| Linda Hutchinson
Case study: Learning from Excellence
Using appreciative inquiry to boost quality and safety in healthcare
Critical incidents, adverse incidents, serious untoward incidents. All these are common terms in quality and safety improvement in healthcare. Analysis of what went wrong is essential in identifying ways to prevent future events happening. Yet the focus is on the mistake, the error, the negative. It misses all the learning from good and excellent practice.
This was the premise for starting Learning from Excellence. Dr Adrian Plunkett, a paediatric intensive care consultant, spent time as a patient. He received care that was in parts excellent and wrote to the hospital to thank the individuals involved. Later, at a chance meeting with one of them, it was clear that the positive feedback had not been passed on. Adrian realised that we were not valuing excellence, compliments or positivity. Spurred on by this experience he set up a small pilot in his unit for identifying excellent practice and directly thanking those who had achieved it.
What is Learning from Excellence?
On one level, it is a simple reporting system. Any team member can complete an online form describing what happened. The person named as the one who showed the excellent practice is sent an email thanking them from the person reporting. It is private, but not anonymous.
The impact this must have on morale is obvious. This is not the standard letter that comes down from the boss. It is a peer to peer, genuine and sincere acknowledgement for something very specific.
And the impact is not just on morale. Often the person may not have been aware that their action or words had such a positive impact on someone else. Having their attention drawn to it means they seek to do it more frequently. Adrian gives examples where the behaviour that is recognised and given thanks for then increases. As a quality improvement technique, the simple ‘thank you’ may prove to be one of the more powerful.
A further development was to mimic the team discussions about significant events. When I used to work in a hospital, these were the monthly Mortality and Morbidity Meetings. A more negative and depressing name one could not imagine. Instead, Birmingham Children’s Paediatric Intensive Care Unit holds Appreciative Inquiry sessions following training by Appreciating People, an organisation specialising in change through strengths based approaches.
Adrian is keen to emphasise that Learning from Excellence is not a substitute for adverse incident reporting and analysis, it sits alongside it. And it seems to have struck a chord with many people. Other units and clinical settings have taken it up, not just in the UK. There is even a school who is adapting it for their use.
The impact on patients and involvement of patients and families is an area that Adrian would like to see develop. One of their Appreciative Inquiry sessions included a parent who gave very useful feedback. Adrian’s team are looking to do this more often.

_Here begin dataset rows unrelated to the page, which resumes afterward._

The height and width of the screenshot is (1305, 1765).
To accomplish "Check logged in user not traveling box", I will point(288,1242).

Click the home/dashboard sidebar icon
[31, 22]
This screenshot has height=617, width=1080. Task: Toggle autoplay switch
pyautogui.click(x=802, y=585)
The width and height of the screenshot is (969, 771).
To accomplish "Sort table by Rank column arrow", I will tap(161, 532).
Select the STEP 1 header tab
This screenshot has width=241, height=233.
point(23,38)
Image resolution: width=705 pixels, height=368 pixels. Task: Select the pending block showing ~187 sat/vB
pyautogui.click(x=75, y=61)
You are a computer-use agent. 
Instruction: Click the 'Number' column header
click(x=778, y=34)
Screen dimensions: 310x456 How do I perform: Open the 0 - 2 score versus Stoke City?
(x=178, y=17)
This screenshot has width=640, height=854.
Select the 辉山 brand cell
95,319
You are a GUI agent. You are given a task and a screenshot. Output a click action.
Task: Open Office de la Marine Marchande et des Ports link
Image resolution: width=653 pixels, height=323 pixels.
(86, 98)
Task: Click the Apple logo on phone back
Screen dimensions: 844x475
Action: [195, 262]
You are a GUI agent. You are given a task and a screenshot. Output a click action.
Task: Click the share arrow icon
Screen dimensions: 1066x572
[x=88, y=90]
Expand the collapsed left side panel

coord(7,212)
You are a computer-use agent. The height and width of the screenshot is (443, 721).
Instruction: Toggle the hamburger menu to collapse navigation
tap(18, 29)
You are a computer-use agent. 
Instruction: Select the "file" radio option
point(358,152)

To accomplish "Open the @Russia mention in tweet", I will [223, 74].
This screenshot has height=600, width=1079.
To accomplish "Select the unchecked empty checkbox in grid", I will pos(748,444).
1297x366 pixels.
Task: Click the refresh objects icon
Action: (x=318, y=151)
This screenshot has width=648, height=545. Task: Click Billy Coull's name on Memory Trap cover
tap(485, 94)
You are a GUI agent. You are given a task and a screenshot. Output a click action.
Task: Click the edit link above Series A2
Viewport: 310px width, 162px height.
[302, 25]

A formal Health Foundation funded evaluation has started looking at the impact on behaviours. There is also a planned assessment on staff engagement and retention. This is being supported by the West Midlands Academic Health Science Network (WMAHSN) who have supported a series of Learning from Excellence workshops and Appreciative Inquiry training sessions around the West Midlands region, enabling the initiative to spread. They are also sponsoring a conference in November.